Bruckner confia un jour aux caméras qu'il fut client des personnes prostituées. Cela lui fait au moins un point commun avec Simenon. Je ne visais bien entendu pas le talent, très inégalement partagé en ce bas monde, comme on peut le constater. Notre bon Bruckner a la franchise de lutter contre les préjugés pour asséner haut et fort qu'il se tapait de temps en temps une grosse. C'est si bon les rondeurs cachées! Bruckner allait-il en discothèque pour assouvir les affres impétueux de son désir si aiguisé? Que nenni! Jamais un intellectuel de ce rang ne se serait commis à tomber aussi bas! Bruckner préférait de loin, c'est si légitime, l'option de la prostitution. Elle lui permettait d'assouvir son fantasme à peu de frais, entre deux pages d'essais politiques ou de romans désenchantés spécialement calibrées pour la FNAC et les émissions à idées du service public.
Les grosses ont dû éprouver du ravissement en reconnaissant a posteriori son visage de Narcisse émacié devant les écrans d'Auchan. Les caméras des grandes chaînes de télévision leur avaient au moins permis de goûter un peu à la magie du grand monde! Avaient-elles conscience du privilège qui s'abattait sur leurs misérables épaules? De misérables putes recevaient l'insigne chance de toucher les subsides du Grand, du Beau, du Fort Bruckner! Il y avait de quoi remercier le Seigneur et s'en remettre aux voies impénétrables de la Providence!
Pascal, si tu nous entends, consens au moins, dans ton infinité liberté, à ne pas aborder des sujets que, d'évidence, tu connais si mal. De tes fantasmes de nihiliste, nous nous fichons royalement. Le peu de cas que tu manifestes pour la vie, pour la personne humaine, par contre, ne nous laisse pas indifférent. Pascal, agneau béni de la plume, est-ce W. Bush qui t'a soufflé ces belles paroles de tolérance?
A écouter Bruckner, Iacub et d'autres porte-plumes de la cause réglementariste, la prostitution ne serait nullement une violence, mais un service multicartes.

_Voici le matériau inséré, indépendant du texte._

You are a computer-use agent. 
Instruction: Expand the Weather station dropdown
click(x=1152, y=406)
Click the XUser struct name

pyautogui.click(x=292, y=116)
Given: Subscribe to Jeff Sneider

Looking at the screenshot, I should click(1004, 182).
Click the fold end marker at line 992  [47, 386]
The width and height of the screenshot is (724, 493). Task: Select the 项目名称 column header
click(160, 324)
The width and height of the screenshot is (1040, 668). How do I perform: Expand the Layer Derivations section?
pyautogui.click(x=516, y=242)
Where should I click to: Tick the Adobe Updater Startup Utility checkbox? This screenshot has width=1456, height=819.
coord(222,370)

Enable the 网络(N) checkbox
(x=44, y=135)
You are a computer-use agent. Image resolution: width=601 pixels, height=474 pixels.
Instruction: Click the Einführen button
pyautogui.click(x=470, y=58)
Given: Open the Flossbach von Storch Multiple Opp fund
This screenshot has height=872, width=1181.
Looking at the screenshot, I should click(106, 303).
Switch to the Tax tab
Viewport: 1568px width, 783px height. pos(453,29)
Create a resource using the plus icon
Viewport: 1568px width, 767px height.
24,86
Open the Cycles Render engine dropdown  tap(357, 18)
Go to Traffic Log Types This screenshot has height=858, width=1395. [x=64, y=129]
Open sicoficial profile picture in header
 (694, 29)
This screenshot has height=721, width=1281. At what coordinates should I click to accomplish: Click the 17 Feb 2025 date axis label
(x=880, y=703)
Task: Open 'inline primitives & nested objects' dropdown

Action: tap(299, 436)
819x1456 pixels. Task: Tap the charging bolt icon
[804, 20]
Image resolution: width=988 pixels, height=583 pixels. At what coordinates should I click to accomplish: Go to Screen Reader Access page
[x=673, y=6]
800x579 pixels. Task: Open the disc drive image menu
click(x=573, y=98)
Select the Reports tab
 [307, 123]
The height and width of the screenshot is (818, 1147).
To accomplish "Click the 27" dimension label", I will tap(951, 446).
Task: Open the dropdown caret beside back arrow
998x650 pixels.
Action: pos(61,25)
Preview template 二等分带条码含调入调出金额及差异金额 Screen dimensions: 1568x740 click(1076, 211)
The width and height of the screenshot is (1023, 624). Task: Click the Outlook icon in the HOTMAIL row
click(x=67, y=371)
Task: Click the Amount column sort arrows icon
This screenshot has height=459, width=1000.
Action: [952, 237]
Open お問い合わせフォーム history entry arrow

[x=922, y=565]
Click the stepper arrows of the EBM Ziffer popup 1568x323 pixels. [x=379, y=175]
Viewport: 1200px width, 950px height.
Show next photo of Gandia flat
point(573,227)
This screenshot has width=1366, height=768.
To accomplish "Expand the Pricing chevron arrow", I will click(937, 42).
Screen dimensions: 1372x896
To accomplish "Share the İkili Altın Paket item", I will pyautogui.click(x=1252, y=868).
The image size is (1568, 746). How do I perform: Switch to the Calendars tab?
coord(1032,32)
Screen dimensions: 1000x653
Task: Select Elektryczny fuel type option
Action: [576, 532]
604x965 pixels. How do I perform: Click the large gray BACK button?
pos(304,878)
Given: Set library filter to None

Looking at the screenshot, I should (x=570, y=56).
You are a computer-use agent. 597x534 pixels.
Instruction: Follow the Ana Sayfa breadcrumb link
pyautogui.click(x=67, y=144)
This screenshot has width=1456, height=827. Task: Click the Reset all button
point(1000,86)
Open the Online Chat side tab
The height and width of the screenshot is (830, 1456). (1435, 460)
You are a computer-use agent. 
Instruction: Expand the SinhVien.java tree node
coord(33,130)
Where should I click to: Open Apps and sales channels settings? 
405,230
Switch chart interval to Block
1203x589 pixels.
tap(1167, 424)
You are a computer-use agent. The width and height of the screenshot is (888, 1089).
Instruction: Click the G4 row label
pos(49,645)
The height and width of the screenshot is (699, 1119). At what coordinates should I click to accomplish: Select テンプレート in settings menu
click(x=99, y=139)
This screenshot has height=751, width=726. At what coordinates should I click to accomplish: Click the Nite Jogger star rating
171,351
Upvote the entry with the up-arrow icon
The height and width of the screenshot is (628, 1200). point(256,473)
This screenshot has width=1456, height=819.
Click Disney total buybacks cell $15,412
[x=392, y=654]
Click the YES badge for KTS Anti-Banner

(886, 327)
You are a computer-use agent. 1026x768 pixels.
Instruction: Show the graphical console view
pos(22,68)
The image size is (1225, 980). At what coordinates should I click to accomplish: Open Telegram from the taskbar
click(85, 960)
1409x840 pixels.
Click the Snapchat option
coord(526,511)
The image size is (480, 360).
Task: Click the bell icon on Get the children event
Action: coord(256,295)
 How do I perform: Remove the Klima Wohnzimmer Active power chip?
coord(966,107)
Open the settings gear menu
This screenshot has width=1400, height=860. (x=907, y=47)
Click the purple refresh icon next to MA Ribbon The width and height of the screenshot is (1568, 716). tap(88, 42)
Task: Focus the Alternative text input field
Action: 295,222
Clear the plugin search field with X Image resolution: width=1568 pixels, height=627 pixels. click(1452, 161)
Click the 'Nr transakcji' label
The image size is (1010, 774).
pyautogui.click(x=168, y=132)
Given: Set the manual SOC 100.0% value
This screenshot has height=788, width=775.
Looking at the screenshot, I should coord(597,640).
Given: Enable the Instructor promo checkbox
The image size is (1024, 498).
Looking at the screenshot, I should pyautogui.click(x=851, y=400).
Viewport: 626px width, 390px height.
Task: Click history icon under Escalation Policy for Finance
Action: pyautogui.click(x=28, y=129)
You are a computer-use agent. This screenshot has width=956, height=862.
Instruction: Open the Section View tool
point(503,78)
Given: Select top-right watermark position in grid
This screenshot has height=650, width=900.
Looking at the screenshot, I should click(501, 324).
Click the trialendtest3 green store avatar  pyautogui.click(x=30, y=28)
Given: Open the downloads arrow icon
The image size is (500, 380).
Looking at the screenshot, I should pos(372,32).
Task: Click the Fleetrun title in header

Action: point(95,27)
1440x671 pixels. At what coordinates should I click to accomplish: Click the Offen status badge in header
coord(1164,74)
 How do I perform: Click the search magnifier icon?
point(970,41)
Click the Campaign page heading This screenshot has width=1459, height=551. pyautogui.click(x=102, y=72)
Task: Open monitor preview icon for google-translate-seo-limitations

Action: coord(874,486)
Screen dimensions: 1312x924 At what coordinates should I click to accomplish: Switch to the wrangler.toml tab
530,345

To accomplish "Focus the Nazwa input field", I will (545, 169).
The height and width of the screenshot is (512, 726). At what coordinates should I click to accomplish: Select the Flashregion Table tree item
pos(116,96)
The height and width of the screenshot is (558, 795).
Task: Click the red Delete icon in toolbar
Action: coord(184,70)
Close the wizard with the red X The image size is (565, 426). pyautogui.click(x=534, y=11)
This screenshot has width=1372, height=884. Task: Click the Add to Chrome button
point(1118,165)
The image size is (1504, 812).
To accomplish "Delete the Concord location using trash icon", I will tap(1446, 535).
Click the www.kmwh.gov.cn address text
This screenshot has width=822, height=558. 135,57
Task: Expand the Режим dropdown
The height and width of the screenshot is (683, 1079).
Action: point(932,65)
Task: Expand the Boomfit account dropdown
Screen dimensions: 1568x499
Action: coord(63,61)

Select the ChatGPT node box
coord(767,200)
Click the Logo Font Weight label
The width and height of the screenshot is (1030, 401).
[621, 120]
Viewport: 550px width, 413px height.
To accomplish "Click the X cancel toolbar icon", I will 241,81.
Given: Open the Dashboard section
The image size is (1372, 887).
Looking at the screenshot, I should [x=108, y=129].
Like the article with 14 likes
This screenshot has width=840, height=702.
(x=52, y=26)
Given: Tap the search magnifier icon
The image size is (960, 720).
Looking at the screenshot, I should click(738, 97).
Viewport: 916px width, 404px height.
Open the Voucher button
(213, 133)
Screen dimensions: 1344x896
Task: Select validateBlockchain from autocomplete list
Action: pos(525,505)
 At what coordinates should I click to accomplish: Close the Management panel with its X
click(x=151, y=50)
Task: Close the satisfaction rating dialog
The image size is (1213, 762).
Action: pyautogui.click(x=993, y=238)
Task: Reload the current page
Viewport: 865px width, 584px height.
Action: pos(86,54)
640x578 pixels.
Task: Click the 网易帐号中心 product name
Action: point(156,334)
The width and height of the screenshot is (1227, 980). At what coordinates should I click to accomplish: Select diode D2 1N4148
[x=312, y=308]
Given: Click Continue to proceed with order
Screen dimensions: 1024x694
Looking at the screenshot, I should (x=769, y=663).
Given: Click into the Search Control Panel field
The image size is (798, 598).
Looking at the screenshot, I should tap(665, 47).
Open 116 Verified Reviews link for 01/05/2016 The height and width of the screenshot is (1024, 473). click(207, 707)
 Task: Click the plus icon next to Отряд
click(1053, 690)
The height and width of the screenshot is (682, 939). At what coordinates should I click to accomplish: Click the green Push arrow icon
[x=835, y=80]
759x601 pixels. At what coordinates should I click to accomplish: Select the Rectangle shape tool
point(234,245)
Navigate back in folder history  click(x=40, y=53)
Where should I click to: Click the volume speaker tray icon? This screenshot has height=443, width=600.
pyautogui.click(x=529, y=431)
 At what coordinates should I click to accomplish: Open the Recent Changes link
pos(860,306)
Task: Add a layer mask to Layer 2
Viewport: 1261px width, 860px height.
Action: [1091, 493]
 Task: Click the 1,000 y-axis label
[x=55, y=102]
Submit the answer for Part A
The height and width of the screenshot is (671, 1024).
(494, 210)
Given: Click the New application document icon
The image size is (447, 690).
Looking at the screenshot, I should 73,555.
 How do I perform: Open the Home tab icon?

La personne prostituée posséderait des dons transmis par Dieu ou certains de ses anges : ainsi, la péripatéticienne du bois de Boulogne, entre deux conversations sur Hegel avec ses collègues Bac + 12 (ce qui correspond en gros à Sciences Po, Normale sup et l'ENA cumulées), ne dispenserait pas seulement ses talents de professionnelle de la sexualité dans les camionnettes tout confort ou entre les buissons ardents. Elle serait aussi psychologue, sexologue et confidente pour maris désabusés. Sans elle, certains hommes éperdus se seraient perdus depuis belle lurette.
La prostituée est la panacée de nos sociétés. La prostituée est sacrée. Ceux qui osent remettre son statut en cause ne sont que d'ignobles moralistes liberticides détestant le sexe, la vie et tout ce qu'elle recèle de précieux. Sus aux censeurs! Défendons becs et ongles dehors ces êtres odieux qui prétendent empêcher l'exercice d'un si beau métier! Le plus vieux du monde est aussi le plus décrié! Sans cet haro d'opprobres et d'indignations, l'esclavage en prostitution disparaîtrait pour ne laisser place qu'à la Race des Elues, à ces prostituées libres et consentantes, enfin reconnues à leur juste valeur...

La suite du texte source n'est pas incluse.